Author: J. Aaron Simmons Publisher: Oxford University Press, USA ISBN: 0198834101 Category : Philosophy Languages : en Pages : 334
Book Description
One of the marks of being a philosopher is participating in debates about what counts as "philosophy." Of particular note in such debates is the question of how to distinguish philosophy from theology. Although a variety of answers to this question have been offered in the history of philosophy, in recent decades, the prominence of Christian philosophy has been heralded by many as a genuine triumph over the problematic narrowness of strong foundationalism, positivism, and scientism.

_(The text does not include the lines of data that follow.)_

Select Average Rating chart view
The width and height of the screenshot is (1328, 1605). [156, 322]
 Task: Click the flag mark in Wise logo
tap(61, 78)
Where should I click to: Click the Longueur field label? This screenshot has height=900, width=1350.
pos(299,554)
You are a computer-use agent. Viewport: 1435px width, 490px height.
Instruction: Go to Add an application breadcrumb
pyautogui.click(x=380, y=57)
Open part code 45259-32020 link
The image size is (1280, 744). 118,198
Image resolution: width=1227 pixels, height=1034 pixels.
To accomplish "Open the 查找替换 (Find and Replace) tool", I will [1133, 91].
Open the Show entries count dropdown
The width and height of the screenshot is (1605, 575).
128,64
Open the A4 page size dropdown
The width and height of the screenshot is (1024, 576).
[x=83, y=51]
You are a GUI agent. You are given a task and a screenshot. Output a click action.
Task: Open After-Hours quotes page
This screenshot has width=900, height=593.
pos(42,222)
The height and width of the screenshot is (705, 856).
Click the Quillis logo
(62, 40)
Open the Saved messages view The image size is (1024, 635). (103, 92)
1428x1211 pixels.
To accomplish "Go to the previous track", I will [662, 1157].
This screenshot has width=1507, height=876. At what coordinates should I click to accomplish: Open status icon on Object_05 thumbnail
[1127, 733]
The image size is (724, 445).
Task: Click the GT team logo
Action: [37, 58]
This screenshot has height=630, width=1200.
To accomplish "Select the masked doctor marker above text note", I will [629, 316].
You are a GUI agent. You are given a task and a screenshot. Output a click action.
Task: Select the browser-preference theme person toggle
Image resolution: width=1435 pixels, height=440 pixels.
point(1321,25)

For others, however, it signals that philosophy continues to risk being replaced by confessional theology. Wherever one comes down on such issues, and however one interprets recent trends in philosophy of religion, the idea of Christian philosophy continues to present pressing questions for those working in meta-philosophy, epistemology, metaphysics, hermeneutics, and value theory. In this volume, established scholars representing a variety of cultural traditions, religious perspectives, and philosophical priorities all wrestle with how the idea of Christian philosophy should be understood, appropriated, and engaged in light of where philosophy is and where it is likely to go. The volume includes classical essays that have deeply marked the field and also new essays that explore the relevance of Christian philosophy to issues in disability studies, engaged pedagogy, lived phenomenology, the academic study of religion, and the workings of social power. Rather than offer a unified view that seeks to settle things, the contributors demonstrate that Christian philosophy remains a topic of lively debate. Wherever one comes down on the issues considered here, this volume shows that Christian philosophy is neither merely of historical interest, nor of interest only to Christians, but instead remains a thoroughly philosophical topic worthy of serious consideration and substantive critique. With a Foreword by Nicholas Wolterstorff, Noah Porter Professor Emeritus of Philosophical Theology at Yale University; Senior Research Fellow in the Institute for Advanced Studies in Culture at the University of Virginia; and Honorary Professor of Australian Catholic University.